[Recorded data]
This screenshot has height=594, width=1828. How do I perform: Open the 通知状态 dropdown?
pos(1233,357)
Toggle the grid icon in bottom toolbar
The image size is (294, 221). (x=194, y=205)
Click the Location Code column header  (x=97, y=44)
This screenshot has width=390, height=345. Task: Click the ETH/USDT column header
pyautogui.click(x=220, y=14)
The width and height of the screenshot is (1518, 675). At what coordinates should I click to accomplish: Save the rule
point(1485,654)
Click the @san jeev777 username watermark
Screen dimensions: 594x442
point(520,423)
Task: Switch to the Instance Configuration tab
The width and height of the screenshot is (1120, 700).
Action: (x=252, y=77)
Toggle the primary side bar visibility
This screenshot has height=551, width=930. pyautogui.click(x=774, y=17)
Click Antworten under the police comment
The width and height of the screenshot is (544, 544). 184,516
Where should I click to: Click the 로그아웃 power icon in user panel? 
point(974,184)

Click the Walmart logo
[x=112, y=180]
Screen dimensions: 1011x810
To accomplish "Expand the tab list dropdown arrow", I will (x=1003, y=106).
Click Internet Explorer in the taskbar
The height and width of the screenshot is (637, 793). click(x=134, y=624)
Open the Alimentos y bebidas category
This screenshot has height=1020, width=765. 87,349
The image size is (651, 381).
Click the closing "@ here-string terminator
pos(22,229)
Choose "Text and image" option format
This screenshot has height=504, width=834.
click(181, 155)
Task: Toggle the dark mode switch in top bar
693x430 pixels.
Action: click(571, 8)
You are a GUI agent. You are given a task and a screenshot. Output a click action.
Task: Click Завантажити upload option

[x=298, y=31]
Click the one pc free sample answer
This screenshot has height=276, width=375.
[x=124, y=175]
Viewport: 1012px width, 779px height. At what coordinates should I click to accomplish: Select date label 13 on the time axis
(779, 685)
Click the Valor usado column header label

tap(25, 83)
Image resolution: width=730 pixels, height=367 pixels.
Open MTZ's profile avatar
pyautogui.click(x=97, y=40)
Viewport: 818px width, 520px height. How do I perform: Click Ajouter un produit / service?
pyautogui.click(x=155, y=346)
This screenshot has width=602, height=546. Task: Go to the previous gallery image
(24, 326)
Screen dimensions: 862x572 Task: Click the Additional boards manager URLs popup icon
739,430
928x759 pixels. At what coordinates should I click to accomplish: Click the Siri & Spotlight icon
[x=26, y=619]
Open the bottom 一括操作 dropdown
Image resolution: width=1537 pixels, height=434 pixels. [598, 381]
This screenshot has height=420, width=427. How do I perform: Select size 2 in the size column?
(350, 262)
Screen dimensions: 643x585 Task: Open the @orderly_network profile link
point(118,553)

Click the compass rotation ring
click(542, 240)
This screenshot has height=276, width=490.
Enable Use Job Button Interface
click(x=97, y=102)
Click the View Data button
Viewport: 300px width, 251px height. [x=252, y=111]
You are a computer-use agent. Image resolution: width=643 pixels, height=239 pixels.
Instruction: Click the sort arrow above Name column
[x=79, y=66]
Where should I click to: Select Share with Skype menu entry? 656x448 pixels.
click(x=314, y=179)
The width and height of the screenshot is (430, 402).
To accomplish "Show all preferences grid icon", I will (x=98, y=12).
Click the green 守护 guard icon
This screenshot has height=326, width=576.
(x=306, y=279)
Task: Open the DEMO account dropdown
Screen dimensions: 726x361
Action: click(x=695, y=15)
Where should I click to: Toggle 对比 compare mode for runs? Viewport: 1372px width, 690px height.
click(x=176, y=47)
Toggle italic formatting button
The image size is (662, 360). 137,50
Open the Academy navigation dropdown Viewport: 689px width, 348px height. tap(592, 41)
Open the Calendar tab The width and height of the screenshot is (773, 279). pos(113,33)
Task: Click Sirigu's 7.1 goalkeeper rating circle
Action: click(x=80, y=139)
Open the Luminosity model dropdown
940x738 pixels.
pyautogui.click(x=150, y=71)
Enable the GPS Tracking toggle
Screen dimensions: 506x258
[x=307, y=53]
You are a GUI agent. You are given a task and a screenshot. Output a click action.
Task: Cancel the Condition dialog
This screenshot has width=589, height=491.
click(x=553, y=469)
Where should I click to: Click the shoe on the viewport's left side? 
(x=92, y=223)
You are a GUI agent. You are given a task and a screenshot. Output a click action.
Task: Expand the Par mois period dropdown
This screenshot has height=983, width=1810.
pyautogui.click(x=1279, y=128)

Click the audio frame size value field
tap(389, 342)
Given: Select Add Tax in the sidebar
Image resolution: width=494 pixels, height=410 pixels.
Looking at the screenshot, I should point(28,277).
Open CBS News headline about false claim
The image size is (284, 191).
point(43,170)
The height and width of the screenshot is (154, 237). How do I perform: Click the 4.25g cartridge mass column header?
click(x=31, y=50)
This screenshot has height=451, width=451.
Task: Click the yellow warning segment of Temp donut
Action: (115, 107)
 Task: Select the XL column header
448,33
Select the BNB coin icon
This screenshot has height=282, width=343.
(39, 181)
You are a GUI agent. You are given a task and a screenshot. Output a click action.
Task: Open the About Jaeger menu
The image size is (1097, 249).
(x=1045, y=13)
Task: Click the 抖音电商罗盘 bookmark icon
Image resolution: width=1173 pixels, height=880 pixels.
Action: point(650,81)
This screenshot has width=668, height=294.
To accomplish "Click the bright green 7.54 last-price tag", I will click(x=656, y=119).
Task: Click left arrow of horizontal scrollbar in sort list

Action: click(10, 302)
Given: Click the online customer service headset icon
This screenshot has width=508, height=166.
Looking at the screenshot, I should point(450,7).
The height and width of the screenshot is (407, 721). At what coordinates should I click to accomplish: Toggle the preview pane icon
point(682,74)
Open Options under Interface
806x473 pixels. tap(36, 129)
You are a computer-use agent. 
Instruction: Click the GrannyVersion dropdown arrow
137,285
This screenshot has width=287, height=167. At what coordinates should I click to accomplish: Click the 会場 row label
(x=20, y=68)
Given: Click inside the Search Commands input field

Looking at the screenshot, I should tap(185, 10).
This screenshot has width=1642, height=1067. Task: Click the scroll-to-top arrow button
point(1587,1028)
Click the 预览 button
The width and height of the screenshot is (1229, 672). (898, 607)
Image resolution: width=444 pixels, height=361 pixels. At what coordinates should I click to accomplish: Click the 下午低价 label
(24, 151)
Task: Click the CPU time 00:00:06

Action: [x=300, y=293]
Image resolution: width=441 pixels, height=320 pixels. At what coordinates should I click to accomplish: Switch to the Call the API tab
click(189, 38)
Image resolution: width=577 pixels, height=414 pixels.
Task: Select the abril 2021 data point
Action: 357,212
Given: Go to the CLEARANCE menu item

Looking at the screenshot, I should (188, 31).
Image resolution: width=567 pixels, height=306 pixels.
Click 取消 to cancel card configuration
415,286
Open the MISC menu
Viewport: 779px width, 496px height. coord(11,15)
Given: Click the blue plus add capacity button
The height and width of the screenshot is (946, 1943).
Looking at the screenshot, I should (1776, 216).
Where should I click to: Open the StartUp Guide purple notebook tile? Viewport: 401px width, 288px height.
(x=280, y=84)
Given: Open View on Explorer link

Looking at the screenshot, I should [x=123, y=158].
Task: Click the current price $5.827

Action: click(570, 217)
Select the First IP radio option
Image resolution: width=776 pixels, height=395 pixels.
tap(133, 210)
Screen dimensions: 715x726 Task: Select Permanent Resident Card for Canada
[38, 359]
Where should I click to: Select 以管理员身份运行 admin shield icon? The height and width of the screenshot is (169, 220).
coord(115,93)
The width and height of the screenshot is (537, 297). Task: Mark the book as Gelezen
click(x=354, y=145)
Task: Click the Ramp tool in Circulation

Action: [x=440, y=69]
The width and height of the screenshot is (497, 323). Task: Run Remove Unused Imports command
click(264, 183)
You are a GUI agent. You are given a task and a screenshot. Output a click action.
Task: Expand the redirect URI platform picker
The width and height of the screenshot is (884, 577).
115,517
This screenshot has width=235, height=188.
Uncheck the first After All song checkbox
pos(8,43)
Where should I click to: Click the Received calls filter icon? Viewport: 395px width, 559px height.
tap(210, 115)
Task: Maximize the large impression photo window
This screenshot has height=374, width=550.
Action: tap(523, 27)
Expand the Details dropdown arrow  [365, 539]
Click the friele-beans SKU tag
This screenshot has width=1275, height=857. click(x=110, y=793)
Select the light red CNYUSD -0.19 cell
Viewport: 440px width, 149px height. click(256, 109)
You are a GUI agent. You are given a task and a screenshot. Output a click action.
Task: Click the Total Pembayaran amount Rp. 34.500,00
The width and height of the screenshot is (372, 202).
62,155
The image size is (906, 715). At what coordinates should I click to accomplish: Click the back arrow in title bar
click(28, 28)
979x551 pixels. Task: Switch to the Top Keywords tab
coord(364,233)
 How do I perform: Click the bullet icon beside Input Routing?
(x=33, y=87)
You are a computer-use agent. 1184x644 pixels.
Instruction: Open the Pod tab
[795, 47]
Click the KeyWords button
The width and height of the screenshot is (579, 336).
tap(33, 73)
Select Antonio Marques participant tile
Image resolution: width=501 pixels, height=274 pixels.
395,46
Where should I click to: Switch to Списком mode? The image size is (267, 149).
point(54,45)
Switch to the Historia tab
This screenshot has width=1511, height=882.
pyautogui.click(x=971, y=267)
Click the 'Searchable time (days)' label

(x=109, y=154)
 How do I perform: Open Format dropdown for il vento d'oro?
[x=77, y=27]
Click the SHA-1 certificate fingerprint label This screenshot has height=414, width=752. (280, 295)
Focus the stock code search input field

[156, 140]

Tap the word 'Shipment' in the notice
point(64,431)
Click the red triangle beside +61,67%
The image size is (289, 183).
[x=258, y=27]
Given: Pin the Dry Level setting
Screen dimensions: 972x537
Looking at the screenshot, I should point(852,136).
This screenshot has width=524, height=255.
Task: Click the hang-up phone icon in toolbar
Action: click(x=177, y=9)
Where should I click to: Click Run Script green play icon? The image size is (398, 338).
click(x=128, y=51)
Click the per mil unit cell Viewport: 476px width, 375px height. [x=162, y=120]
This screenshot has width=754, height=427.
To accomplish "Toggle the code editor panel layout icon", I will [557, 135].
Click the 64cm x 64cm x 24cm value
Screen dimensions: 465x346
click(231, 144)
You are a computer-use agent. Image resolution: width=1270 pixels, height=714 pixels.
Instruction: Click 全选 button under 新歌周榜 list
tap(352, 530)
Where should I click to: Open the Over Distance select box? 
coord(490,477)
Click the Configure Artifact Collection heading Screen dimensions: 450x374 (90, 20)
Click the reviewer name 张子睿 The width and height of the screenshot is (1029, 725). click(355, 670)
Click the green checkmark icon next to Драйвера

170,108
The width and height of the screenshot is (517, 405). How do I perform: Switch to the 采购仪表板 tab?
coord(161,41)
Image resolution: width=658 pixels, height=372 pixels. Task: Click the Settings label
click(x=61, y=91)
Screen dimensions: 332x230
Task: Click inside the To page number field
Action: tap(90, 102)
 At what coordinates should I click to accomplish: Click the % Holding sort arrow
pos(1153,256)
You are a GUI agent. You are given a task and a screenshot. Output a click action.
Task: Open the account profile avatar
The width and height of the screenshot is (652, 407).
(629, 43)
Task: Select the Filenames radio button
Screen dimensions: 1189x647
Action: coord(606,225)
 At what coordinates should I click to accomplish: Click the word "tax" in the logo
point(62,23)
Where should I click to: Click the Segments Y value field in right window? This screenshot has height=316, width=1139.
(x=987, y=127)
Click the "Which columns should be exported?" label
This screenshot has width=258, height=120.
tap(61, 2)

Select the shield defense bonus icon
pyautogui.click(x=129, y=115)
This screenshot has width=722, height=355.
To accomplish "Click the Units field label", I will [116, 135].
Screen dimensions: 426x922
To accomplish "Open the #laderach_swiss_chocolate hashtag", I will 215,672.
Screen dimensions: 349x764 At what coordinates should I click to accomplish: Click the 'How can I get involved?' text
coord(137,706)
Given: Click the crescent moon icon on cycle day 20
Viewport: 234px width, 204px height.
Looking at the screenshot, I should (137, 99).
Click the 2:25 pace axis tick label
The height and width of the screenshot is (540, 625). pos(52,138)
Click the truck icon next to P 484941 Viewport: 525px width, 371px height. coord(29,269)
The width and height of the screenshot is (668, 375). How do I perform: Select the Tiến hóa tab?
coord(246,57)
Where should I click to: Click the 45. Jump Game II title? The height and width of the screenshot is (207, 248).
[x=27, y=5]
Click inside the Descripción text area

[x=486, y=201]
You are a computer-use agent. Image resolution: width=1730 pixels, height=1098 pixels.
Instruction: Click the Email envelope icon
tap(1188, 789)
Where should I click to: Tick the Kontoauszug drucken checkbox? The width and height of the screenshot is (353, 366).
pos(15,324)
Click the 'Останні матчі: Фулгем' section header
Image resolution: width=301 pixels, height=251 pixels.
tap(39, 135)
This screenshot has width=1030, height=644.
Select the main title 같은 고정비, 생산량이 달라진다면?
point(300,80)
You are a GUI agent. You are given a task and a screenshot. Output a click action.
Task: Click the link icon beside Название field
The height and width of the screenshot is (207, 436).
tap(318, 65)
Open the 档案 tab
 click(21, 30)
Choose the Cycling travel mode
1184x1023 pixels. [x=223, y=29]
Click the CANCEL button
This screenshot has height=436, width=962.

**EXERCISE**: Return the entries above unchanged, starting at the first line and stopping after the line with "Task: Toggle the dark mode switch in top bar".

**TASK SOLUTION**:
This screenshot has height=594, width=1828. How do I perform: Open the 通知状态 dropdown?
pos(1233,357)
Toggle the grid icon in bottom toolbar
The image size is (294, 221). (x=194, y=205)
Click the Location Code column header  (x=97, y=44)
This screenshot has width=390, height=345. Task: Click the ETH/USDT column header
pyautogui.click(x=220, y=14)
The width and height of the screenshot is (1518, 675). At what coordinates should I click to accomplish: Save the rule
point(1485,654)
Click the @san jeev777 username watermark
Screen dimensions: 594x442
point(520,423)
Task: Switch to the Instance Configuration tab
The width and height of the screenshot is (1120, 700).
Action: (x=252, y=77)
Toggle the primary side bar visibility
This screenshot has height=551, width=930. pyautogui.click(x=774, y=17)
Click Antworten under the police comment
The width and height of the screenshot is (544, 544). 184,516
Where should I click to: Click the 로그아웃 power icon in user panel? 
point(974,184)

Click the Walmart logo
[x=112, y=180]
Screen dimensions: 1011x810
To accomplish "Expand the tab list dropdown arrow", I will (x=1003, y=106).
Click Internet Explorer in the taskbar
The height and width of the screenshot is (637, 793). click(x=134, y=624)
Open the Alimentos y bebidas category
This screenshot has height=1020, width=765. 87,349
The image size is (651, 381).
Click the closing "@ here-string terminator
pos(22,229)
Choose "Text and image" option format
This screenshot has height=504, width=834.
click(181, 155)
Task: Toggle the dark mode switch in top bar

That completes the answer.